5. **Solve the last part:** We're left with a quadratic equation: $x^2 - 4x + 1 = 0$. This doesn't look like it can be factored easily, so I'll use the quadratic formula. It's super useful for solving these!
The quadratic formula is: $x = \frac{-b \pm \sqrt{b^2 - 4ac}}{2a}$
For $x^2 - 4x + 1 = 0$, we have $a=1$, $b=-4$, and $c=1$.
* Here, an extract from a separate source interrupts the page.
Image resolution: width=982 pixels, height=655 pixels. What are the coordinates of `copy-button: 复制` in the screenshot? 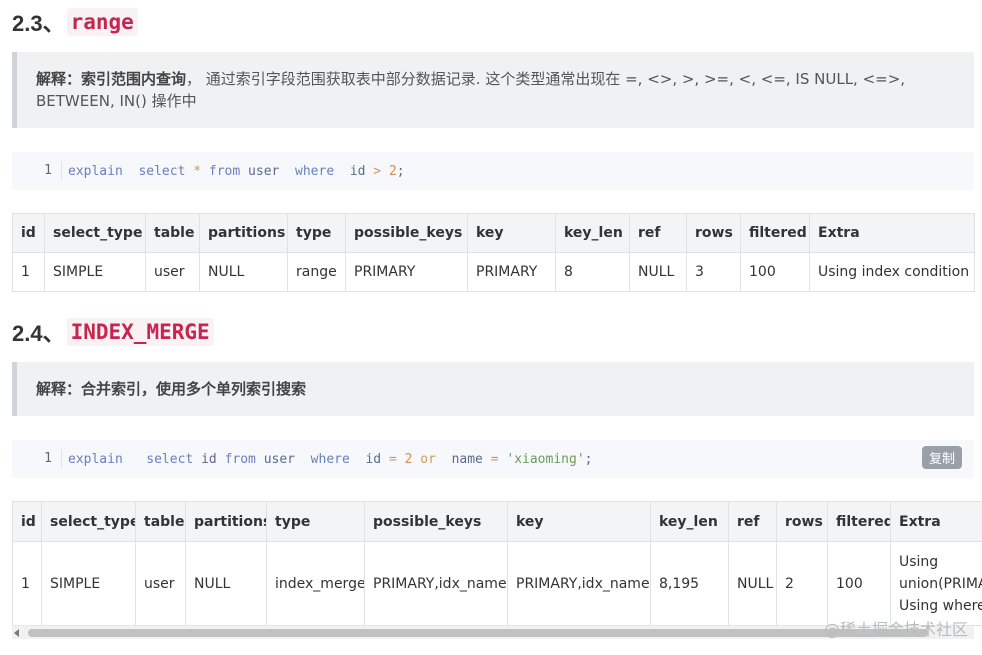 It's located at (942, 458).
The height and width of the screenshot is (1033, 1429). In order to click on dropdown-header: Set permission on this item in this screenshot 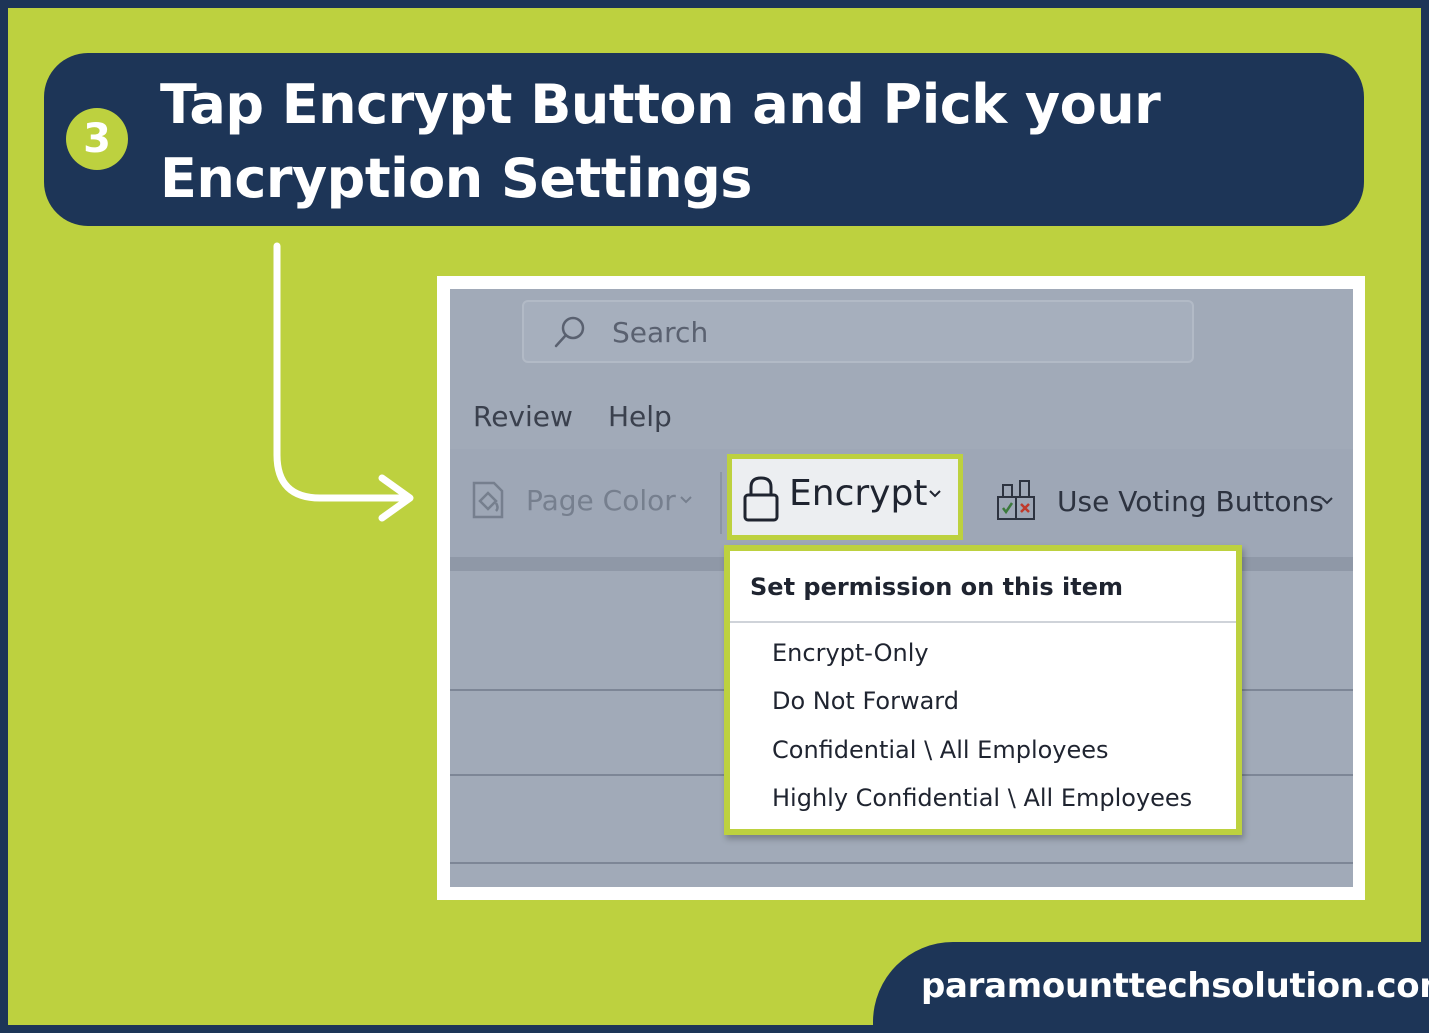, I will do `click(936, 587)`.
Plugging these numbers in:
$x = \frac{-(-4) \pm \sqrt{(-4)^2 - 4(1)(1)}}{2(1)}$
$x = \frac{4 \pm \sqrt{16 - 4}}{2}$
$x = \frac{4 \pm \sqrt{12}}{2}$
I know that $\sqrt{12}$ can be simplified because $12 = 4 \times 3$, so $\sqrt{12} = \sqrt{4 \times 3} = \sqrt{4} \times \sqrt{3} = 2\sqrt{3}$.
So, $x = \frac{4 \pm 2\sqrt{3}}{2}$.
I can divide both parts of the top by 2:
$x = 2 \pm \sqrt{3}$.

6. **Put all the answers together:** The solutions for the original equation are $x = -2$ (which we found twice!), $x = 2 + \sqrt{3}$, and $x = 2 - \sqrt{3}$.